Wilhelm wurde nur 32 Jahre alt...
Ich finde es so besonders traurig, dass sein Vater und seine Stiefmutter sich bestimmt gefragt haben, warum Willi am Leben so verzweifelt war, dass er sich das Leben genommen hatte (denn das hatte man ihnen offiziell wohl mitgeteilt – aber natürlich nicht, warum!). Vielleicht dachten sie, sie träfe eine Mitschuld daran. Ich habe selbst einen Sohn - und der Gedanke an ihre Verzweiflung trifft mich sehr!
Ich durfte mir als Kind immer alle Fotos, Urkunden etc. ansehen, die einzige Auskunft die meine Mutter mir zu ihrem Bruder geben konnte war, er hätte sich als junger Mann das Leben genommen (sie war gerade 16 Jahre, als es passierte).
In Wirklichkeit stürzte er aus dem 3. Stock des Stadthauses in Hamburg, vermutlich um weiteren Quälereien in den „Verhören“ zu entgehen – ob ihm bewusst war, dass er dadurch in den Tod springt, kann man nur vermuten – vielleicht war es im Affekt, vielleicht wollte er selbst auch niemanden denunzieren (wie es von allen Verhafteten erzwungen wurde)... mehr wird man nie erfahren, denn lt.
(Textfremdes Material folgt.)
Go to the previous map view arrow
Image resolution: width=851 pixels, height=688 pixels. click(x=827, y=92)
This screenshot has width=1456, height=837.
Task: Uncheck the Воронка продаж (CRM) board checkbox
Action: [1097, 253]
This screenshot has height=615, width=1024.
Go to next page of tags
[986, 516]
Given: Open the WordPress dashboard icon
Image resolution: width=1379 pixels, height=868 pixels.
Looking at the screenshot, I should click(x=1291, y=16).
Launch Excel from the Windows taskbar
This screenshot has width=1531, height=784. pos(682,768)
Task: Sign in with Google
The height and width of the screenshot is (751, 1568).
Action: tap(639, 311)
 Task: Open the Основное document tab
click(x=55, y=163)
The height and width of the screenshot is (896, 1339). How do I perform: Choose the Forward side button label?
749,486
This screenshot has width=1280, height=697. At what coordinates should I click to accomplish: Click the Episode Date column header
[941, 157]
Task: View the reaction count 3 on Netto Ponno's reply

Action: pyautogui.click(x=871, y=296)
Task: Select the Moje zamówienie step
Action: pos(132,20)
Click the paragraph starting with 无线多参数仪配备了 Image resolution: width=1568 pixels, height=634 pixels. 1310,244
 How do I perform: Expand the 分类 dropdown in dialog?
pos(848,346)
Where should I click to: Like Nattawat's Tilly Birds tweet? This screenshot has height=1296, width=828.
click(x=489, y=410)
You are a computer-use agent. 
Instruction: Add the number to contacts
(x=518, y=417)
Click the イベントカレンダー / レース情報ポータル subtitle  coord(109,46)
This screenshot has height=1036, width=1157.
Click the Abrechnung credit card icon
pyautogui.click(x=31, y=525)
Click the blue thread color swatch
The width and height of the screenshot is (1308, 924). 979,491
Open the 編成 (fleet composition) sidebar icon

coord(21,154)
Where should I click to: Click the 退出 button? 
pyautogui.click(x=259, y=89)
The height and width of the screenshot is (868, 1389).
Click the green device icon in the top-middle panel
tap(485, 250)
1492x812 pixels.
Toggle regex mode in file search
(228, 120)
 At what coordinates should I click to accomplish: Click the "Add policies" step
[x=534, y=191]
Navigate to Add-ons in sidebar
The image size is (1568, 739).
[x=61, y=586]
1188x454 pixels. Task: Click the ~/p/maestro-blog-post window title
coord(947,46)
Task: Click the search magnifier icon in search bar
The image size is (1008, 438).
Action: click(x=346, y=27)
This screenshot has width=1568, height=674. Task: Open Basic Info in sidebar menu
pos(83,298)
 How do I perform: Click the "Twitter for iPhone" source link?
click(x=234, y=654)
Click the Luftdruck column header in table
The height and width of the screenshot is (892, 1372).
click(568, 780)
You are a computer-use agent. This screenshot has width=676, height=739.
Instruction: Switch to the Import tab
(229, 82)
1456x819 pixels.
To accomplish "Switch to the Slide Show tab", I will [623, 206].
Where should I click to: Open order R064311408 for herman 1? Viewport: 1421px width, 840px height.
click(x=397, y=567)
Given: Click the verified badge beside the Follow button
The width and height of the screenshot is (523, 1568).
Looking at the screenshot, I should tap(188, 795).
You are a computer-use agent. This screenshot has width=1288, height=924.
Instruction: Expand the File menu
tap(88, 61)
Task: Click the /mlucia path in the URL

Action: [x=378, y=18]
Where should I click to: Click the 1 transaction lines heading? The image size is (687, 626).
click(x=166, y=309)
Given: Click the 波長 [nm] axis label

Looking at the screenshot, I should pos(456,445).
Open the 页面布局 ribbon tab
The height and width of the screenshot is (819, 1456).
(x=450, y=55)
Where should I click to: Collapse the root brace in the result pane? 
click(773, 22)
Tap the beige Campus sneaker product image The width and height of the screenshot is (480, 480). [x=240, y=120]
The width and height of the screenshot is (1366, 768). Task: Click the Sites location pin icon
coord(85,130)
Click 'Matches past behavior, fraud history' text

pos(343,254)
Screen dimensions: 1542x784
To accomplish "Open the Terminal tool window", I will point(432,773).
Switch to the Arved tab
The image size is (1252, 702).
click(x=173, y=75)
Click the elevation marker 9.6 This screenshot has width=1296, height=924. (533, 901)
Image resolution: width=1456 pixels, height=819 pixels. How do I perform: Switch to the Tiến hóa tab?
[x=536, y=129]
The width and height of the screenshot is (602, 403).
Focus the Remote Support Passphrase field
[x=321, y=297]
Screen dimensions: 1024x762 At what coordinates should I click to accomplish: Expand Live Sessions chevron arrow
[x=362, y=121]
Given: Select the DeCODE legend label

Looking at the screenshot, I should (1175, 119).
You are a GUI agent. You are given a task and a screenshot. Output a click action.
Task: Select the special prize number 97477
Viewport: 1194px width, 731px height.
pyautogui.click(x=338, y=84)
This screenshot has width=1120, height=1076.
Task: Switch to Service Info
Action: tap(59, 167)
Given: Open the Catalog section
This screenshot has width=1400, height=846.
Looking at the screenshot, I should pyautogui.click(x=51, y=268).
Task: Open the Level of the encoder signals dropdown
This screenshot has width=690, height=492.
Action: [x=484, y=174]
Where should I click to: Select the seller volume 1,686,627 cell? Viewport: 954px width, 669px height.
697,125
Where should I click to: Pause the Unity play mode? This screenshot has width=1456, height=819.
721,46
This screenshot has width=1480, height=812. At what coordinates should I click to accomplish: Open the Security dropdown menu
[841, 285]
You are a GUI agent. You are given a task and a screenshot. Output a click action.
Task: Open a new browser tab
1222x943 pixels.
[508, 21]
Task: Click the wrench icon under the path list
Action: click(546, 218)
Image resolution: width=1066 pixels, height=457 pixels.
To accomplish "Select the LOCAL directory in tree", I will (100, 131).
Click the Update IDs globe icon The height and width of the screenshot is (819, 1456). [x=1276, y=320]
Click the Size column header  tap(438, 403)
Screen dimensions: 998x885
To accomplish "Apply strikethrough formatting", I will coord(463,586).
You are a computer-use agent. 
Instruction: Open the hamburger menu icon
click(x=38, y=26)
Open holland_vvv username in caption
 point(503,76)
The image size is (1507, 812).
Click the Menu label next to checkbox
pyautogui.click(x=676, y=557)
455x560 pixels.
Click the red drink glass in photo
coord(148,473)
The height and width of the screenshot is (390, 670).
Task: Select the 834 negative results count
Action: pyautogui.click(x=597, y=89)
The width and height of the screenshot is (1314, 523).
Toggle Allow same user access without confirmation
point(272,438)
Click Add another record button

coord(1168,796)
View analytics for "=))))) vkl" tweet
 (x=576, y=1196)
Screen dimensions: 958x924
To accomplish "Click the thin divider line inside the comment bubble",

Polizeibericht blieb er schwer verletzt, mit zerschmetterten Knochen auf dem Gehweg liegen, wurde ins Hafenkrankenhaus transportiert und verstarb dann dort.
Vorgeworfen wurde ihm außerdem noch Diebstahl von „bezugsscheinpflichtigen Waren“ bei seinem Arbeitgeber, die er angeblich an seine „Partner“ verschenkt haben soll – was aber durchaus ein üblicher Vorwand für die Verhaftung sein konnte.
Ich kann mir das, bei dem familiären Hintergrund und dem Lebensstil von Willi, einfach nicht vorstellen. Vielmehr wird er vermutlich vergünstigt Waren bei seinem Arbeitgeber gekauft haben, die er vielleicht nicht mit den erforderlichen Bezugsscheinen bezahlt hat, sondern mit Geld (was damals natürlich verboten war und auch seinen Arbeitgeber in Schwierigkeiten gebracht hätte). Eine Anzeige seines Arbeitgebers liegt auch gar nicht vor (es wird lediglich der "Verdacht" erwähnt) – und das restliche Geld, das Willi bei sich hatte (95 RM), wäre dann auch bestimmt nicht an seinen Vater ausgehändigt worden, wie es in der Akte vermerkt wurde.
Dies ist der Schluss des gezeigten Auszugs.